You notice reading through Scripture God never makes it easy for his people to trust him, and things taking a very long time is part of that. You would think if these were all made up stories (as skeptics claim to know with absolute certainty), God would be a bit more obvious to his people and easier to follow, but he’s not. Speaking of Abram, how about his life. God picks a 75 year-old man out of all the men in the ancient near east to make into a great nation through his offspring. You’d think he might pick someone a tad younger? But no, he picks an old man and a barren wife, then tells him to up and leave everything to go to some strange land he’ll inherit that’s supposed to be really great, but is has all kinds of different peoples living in it. Ten years and no children later (Abram 85, Sarai 10 years younger), how might you feel? Maybe God changed his mind? Maybe it wasn’t really God after all? Maybe you just imagine God spoke to you? After numerous old people sexual encounters (which is a lot of work!), and still barren, Sarai might have been telling Abram exactly this.

Finally Sarai and Abram take things into their own hands because waiting for God to do something just isn’t working. Abram has a child, Ishmael, through an Egyptian maidservant of Sarai. Bad idea, but understandable. Then the story skips 13(!) years when Abram is 99. So it’s been 24(!) years since God’s promise, and nothing, zip, zero, nada. That’s a lot of fruitless sex! But at 99 the Lord shows up again, obviously in no hurry. He confirms his covenant promise to the renamed Abraham (to show that time literally is nothing to him, God changes his name from exalted father to father of many), and you have to love Abraham’s response: “he laughed and said to himself, ‘Will a son be born to a man a hundred years old? Will Sarah bear a child at the age of ninety?'” Notice he didn’t quite have the guts to say it to God’s face, if you will. God ignores the question. And since God has a sense of humor he says the child’s name will be “he laughs,” or Isaac. Then the Lord appears to Abraham and this time Sarah as well, and she also laughs at the announcement of the child to come, but denies it. It’s like God wants them to remember every time they see their promised child that they thought he couldn’t pull it off. He does!

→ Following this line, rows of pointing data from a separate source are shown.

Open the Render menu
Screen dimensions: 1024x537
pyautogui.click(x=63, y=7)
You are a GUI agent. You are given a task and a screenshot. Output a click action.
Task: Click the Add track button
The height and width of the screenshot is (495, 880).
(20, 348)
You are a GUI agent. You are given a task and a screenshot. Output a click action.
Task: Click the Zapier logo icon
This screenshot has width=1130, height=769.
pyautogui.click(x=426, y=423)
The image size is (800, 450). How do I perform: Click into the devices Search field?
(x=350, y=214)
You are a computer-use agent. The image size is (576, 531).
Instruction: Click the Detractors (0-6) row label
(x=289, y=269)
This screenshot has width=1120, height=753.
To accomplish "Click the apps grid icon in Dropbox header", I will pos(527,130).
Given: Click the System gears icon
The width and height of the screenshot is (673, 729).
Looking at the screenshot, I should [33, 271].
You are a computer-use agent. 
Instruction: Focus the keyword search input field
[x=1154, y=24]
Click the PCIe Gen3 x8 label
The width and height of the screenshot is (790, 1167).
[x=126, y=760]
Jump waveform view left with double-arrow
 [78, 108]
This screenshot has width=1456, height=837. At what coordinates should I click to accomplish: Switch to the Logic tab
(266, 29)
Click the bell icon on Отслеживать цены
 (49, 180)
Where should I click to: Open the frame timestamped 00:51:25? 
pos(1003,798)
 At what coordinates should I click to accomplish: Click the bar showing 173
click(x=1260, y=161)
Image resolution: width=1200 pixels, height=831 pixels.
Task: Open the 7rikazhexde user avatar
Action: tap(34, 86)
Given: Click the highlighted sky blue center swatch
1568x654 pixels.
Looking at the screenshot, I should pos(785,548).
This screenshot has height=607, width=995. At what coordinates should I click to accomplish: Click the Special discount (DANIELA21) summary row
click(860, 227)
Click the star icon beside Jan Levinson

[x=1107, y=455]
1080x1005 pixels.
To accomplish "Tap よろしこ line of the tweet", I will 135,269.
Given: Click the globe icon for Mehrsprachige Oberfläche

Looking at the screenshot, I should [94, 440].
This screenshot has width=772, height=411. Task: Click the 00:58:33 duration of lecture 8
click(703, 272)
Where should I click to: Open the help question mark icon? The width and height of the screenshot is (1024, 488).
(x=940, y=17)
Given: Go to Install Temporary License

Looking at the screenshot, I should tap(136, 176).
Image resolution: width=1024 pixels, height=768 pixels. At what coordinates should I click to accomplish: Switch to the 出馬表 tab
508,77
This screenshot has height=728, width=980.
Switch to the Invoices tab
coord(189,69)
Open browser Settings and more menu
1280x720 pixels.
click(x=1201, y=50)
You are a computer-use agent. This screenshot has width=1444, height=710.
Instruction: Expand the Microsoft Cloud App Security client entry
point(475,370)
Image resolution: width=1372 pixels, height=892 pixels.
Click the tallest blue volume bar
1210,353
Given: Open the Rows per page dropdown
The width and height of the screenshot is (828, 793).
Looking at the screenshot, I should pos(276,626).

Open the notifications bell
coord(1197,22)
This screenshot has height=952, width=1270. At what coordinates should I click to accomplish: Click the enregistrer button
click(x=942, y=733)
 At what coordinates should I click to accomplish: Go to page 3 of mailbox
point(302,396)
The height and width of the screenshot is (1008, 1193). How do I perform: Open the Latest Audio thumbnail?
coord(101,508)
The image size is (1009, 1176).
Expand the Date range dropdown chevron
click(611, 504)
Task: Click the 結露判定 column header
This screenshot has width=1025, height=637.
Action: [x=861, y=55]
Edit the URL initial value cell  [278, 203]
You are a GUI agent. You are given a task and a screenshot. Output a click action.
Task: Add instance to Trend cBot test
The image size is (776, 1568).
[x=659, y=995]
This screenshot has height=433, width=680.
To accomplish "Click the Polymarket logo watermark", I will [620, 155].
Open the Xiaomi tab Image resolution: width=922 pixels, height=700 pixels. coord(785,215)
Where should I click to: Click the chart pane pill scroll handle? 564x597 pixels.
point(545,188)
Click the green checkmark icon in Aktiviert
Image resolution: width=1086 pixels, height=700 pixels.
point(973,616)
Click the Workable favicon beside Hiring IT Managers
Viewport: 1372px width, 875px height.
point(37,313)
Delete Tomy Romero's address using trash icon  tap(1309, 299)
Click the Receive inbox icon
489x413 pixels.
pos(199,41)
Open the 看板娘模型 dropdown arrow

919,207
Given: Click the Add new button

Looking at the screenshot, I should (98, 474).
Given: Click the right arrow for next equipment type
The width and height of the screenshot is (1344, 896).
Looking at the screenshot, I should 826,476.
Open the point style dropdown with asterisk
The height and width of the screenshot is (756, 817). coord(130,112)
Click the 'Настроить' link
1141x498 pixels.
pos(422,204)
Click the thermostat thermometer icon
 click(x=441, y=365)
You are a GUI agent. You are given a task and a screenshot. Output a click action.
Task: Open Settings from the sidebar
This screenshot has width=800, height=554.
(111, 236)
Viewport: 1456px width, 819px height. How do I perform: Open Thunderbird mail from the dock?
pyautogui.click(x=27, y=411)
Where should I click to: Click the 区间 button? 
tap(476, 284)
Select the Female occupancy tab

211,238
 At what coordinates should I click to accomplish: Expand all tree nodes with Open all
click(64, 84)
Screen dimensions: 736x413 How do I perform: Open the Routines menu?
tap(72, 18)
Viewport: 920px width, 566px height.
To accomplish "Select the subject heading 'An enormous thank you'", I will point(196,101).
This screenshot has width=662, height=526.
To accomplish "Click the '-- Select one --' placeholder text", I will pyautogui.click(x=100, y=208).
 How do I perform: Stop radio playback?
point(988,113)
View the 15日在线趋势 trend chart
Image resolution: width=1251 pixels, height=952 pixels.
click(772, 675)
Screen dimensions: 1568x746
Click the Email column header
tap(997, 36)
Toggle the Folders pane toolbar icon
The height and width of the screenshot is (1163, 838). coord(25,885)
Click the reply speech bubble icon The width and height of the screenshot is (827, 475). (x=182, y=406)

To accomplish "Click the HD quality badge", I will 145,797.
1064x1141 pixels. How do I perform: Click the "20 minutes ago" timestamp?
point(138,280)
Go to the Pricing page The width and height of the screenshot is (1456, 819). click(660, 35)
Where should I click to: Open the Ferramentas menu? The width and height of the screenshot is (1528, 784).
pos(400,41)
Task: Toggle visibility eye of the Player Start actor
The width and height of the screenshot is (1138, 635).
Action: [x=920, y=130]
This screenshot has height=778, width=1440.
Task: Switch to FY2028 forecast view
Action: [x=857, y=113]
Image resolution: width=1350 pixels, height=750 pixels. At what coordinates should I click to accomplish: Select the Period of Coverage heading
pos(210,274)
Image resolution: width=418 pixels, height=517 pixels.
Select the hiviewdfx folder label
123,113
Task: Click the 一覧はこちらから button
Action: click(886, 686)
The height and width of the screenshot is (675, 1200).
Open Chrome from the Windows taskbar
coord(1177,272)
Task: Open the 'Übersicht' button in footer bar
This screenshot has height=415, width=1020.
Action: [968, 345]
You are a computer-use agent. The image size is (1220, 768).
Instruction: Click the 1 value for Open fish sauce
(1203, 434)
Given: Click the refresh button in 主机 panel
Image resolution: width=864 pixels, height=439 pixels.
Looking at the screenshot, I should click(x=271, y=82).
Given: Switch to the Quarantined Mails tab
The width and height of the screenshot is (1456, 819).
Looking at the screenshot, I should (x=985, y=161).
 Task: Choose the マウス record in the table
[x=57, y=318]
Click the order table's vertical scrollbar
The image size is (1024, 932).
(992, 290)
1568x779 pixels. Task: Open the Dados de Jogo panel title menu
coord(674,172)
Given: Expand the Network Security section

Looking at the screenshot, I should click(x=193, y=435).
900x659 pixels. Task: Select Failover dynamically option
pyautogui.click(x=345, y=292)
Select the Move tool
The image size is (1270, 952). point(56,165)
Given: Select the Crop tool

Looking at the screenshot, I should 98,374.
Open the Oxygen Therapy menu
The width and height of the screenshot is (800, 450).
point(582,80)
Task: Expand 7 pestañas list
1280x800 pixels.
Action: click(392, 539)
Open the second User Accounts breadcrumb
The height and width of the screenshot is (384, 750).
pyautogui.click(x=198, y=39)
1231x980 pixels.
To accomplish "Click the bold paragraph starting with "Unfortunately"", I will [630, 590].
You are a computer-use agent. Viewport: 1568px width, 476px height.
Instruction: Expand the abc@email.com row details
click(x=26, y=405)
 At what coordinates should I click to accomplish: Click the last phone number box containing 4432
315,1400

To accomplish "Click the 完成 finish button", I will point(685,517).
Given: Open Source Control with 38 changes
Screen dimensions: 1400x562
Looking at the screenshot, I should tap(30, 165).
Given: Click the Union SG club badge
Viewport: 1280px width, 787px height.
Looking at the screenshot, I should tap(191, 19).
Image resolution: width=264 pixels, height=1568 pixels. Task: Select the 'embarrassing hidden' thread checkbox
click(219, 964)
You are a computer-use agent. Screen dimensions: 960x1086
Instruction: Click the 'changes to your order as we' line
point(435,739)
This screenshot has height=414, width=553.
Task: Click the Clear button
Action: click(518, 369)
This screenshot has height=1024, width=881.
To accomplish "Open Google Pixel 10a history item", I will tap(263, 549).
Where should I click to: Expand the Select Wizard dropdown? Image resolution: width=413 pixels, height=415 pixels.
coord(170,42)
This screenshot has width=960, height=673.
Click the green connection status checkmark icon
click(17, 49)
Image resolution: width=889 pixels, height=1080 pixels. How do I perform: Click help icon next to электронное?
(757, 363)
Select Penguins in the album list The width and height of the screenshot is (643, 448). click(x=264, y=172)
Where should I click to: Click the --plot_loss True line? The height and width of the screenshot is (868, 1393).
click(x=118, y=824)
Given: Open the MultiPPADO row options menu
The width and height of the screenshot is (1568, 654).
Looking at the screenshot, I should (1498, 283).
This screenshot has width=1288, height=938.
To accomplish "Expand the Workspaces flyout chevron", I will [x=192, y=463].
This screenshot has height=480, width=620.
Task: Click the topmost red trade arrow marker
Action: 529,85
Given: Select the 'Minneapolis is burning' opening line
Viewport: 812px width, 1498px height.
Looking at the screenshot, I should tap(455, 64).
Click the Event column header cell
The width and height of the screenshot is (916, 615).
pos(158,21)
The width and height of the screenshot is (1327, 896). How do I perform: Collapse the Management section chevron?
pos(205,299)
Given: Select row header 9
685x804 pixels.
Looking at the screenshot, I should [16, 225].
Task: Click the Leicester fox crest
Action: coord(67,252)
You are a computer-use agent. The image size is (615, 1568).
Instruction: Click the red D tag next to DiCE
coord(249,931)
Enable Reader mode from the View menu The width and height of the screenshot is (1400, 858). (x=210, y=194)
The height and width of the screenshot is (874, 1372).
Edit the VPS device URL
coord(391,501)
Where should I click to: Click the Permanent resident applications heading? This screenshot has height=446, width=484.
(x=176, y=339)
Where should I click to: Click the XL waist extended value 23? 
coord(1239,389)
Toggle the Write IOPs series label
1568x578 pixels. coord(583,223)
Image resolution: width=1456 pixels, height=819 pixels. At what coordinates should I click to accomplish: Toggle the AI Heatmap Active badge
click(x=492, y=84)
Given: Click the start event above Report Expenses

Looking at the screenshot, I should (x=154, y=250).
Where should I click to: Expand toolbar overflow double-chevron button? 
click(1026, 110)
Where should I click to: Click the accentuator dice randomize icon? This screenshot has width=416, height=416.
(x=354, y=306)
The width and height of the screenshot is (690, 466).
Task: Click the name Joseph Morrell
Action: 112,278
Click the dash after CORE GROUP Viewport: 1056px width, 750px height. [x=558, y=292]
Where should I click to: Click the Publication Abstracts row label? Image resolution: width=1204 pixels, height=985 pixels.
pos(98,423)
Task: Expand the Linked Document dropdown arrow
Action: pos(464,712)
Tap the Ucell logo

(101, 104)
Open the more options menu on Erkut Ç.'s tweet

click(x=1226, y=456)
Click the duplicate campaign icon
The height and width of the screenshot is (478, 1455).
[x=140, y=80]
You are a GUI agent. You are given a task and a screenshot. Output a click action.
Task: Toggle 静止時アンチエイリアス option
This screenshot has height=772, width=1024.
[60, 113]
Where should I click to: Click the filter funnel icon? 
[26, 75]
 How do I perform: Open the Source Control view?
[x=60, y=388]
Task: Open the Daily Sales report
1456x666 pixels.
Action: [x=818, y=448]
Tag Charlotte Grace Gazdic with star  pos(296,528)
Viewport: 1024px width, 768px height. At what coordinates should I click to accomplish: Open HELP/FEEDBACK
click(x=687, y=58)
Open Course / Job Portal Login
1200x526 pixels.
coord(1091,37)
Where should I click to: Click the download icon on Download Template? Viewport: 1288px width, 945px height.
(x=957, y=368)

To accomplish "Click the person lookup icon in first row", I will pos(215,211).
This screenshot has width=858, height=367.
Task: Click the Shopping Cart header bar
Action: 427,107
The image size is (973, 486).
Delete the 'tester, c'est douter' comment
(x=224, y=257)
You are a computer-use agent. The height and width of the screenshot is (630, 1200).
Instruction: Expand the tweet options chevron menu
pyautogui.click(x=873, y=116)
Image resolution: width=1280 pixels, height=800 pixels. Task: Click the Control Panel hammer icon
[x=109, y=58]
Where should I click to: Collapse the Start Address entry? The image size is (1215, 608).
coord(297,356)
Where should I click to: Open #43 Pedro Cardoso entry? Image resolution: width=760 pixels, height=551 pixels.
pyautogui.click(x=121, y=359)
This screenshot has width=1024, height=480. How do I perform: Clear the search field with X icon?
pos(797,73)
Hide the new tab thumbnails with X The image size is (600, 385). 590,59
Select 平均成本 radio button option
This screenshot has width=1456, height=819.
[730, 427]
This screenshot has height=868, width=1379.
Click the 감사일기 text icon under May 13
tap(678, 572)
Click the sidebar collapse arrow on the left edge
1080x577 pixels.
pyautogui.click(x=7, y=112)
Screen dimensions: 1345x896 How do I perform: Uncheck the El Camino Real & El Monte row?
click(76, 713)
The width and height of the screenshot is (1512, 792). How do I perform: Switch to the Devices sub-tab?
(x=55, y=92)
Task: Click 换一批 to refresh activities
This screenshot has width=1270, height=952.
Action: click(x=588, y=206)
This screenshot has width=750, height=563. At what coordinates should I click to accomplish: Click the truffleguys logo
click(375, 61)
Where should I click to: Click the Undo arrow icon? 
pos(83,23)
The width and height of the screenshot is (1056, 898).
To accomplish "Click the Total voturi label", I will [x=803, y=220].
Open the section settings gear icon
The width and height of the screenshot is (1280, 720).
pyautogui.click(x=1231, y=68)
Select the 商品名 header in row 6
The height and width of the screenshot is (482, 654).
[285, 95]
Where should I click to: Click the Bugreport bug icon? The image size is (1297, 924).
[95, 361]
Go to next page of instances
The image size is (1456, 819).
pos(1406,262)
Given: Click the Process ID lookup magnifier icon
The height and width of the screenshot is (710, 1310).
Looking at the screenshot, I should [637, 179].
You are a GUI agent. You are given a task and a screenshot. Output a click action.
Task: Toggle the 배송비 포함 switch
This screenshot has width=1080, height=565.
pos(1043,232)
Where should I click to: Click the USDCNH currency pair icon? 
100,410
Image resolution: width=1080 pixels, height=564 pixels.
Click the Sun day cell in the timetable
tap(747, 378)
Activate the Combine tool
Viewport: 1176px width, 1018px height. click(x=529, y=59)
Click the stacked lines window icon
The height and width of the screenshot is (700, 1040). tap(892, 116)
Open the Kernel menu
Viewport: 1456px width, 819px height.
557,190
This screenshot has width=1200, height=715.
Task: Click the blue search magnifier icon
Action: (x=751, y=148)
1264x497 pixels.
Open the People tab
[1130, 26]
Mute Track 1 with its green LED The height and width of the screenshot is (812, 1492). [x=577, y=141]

As I tell my children all the time, the Bible has verisimilitude in spades, that is, it has the the appearance of being true or real. The so called hiddeness of God is part of that, and is the way he’s always related to his people. Next time you read the Bible you’ll notice it everywhere. You’ll also notice the times where God does make himself obvious, or when Jesus in the gospels does miracles to prove who he is, it doesn’t make any difference. Whether someone trusts in God, like Abram did and it was credited to him as righteousness, is not an intellectual issue, but a moral one. It is not an evidentiary issue, of which there is plenty, but an issue of God turning a heart of stone to a heart of flesh. And building in his people the trust muscle, if you will.